And yet. The fast disappearing daily minyanim in non-Orthodox synagogues are primarily peopled by the more traditional congregants. The uniquely Jewish institutions of our lives—the day schools and camps and kosher restaurants—continue to diminish in non-Orthodox communities. Although there are, as evidenced in this anthology, serious and brilliant contemporary liberal Jewish thinkers, the number of serious liberal Jews is shrinking. While literalism is intellectually untenable and liberalism is numerically imperiled, many Jews find that what they believe cannot be transmitted, and what can be effectively transmitted they cannot believe.

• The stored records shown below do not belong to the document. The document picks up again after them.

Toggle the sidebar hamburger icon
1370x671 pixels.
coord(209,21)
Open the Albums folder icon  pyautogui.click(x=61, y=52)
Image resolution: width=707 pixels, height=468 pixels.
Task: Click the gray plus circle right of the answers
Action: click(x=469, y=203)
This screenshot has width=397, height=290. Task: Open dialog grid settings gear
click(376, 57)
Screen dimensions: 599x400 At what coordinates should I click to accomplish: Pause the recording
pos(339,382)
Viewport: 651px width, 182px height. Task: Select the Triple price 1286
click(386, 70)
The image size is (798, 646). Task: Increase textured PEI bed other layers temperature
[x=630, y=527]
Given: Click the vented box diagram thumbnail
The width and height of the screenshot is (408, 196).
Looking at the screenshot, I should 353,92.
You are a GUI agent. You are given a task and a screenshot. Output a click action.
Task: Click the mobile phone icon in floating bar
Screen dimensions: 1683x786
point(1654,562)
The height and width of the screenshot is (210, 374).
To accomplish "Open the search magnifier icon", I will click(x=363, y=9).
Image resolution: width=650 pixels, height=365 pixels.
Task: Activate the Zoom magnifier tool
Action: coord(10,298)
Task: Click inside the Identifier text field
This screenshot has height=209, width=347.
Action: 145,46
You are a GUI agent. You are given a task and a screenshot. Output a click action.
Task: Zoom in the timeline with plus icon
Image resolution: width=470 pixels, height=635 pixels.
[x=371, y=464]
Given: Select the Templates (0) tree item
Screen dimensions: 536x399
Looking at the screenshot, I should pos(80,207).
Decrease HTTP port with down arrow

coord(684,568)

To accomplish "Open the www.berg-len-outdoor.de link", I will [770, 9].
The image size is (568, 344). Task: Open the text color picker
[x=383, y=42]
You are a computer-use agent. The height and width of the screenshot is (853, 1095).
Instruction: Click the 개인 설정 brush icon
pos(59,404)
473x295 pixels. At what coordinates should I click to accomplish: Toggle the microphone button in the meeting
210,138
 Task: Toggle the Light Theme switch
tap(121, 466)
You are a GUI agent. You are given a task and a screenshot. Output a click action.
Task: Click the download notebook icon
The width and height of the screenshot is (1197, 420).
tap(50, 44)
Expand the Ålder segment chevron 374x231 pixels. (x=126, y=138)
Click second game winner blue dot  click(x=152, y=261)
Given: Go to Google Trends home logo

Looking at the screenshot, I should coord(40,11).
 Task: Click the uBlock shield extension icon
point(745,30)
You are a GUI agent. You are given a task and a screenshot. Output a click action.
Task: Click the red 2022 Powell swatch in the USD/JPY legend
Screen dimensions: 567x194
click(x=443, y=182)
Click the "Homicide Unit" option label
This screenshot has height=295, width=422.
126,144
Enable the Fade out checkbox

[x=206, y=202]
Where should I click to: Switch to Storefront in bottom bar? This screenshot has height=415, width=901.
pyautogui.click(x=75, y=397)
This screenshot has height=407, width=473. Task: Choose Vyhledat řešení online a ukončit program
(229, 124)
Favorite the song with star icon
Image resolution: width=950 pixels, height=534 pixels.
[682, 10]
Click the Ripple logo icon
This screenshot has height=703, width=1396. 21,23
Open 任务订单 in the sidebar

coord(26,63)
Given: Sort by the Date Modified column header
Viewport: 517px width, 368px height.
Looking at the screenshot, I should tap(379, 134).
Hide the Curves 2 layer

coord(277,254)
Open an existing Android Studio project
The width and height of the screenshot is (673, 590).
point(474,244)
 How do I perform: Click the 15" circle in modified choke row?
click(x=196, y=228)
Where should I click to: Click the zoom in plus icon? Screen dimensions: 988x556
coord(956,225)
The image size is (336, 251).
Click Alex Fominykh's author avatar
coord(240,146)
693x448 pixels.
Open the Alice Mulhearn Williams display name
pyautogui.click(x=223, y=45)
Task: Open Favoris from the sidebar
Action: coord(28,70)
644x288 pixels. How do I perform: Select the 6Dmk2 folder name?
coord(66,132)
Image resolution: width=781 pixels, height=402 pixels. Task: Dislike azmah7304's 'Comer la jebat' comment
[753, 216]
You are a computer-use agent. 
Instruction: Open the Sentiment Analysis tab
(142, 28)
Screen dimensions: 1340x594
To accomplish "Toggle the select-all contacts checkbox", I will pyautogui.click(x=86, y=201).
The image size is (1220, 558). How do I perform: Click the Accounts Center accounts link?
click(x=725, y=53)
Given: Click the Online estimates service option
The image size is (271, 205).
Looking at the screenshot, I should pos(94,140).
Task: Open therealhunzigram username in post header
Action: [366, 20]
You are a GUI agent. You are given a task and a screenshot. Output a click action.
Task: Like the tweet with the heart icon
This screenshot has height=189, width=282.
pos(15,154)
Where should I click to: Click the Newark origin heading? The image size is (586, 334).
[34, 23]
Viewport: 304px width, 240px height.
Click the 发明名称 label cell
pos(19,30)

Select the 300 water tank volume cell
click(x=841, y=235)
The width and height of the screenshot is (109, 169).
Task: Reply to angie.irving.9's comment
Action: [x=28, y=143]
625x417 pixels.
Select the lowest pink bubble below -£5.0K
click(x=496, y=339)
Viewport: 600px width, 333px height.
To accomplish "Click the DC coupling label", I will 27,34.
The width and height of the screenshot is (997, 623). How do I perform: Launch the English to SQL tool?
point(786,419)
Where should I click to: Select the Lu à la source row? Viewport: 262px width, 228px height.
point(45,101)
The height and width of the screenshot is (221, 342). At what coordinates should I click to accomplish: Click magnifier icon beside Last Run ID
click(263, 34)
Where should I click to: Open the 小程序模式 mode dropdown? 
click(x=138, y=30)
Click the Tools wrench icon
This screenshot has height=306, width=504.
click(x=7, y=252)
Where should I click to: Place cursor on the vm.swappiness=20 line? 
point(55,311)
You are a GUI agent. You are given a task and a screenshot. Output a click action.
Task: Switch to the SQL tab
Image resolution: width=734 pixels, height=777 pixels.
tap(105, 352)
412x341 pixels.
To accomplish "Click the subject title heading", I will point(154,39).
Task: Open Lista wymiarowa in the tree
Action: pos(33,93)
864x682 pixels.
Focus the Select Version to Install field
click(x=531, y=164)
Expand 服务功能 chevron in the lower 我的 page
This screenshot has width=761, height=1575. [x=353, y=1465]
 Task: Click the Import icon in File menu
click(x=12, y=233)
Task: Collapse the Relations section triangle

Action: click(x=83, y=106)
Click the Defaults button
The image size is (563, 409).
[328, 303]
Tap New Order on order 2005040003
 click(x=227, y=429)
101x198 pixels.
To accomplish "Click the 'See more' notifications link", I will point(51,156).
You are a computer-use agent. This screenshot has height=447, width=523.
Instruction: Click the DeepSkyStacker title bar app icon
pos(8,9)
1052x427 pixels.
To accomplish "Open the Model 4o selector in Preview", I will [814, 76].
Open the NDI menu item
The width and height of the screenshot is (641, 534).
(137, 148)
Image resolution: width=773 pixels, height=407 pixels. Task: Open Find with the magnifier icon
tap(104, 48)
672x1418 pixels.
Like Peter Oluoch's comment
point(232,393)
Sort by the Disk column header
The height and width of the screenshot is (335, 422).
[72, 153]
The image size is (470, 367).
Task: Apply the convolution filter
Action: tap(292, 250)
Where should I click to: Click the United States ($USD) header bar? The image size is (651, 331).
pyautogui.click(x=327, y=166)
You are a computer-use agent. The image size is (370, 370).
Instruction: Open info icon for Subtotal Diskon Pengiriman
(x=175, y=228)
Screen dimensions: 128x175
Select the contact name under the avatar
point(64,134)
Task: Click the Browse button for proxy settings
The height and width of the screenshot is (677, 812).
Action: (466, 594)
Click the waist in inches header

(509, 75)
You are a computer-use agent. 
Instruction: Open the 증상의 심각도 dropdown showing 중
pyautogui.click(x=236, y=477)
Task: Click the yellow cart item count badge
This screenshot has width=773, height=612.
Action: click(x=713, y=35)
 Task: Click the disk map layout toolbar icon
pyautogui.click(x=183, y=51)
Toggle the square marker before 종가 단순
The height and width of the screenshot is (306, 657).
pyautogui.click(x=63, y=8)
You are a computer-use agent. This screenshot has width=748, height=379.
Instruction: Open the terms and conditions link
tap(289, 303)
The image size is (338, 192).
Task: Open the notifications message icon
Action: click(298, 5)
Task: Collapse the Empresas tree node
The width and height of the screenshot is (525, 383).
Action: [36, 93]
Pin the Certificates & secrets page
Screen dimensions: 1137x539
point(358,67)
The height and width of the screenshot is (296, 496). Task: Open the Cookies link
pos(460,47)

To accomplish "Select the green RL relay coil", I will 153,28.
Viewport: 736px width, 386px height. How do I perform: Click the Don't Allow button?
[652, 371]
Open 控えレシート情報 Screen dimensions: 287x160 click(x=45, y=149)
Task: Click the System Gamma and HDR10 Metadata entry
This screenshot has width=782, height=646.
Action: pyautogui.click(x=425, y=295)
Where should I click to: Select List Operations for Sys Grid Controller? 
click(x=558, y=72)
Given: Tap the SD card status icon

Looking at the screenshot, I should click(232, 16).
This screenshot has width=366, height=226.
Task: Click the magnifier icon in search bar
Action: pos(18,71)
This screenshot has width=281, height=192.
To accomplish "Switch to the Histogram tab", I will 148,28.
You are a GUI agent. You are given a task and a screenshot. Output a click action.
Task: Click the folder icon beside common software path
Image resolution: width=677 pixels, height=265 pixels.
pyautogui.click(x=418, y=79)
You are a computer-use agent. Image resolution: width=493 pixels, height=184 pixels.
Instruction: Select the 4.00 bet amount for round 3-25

The creativity, range, and interest of the excerpts in this anthology are impressive. The introductions are crisp and clear. But the entire enterprise teeters—if it even is a single enterprise. Perhaps there is some promise in the fragmentation, however. “‘Like a hammer that breaks the rock in pieces’ (Jer. 23:29), so also may one biblical verse convey many teachings” (Sanhedrin 34a). When large systems of thought collapse, the ground is fertilized with their fragments. As the Kabbalah scholar Daniel Matt writes in another tantalizing selection, “Some of what we know from the Written Torah will need revision. Guidelines are not absolute. They change in the light of other wisdom, other renderings of the alef.” That first letter of revelation is silent, and in our cacophonous world, there are innumerable choruses to fill it in, each holding fast to a different letter or verse. Marmur and Ellenson’s excellent volume does not provide definitive answers for 21st-century American Judaism, but here are some of the voices we need to help fill those silences, some of the fragments out of which a new Judaism may be built.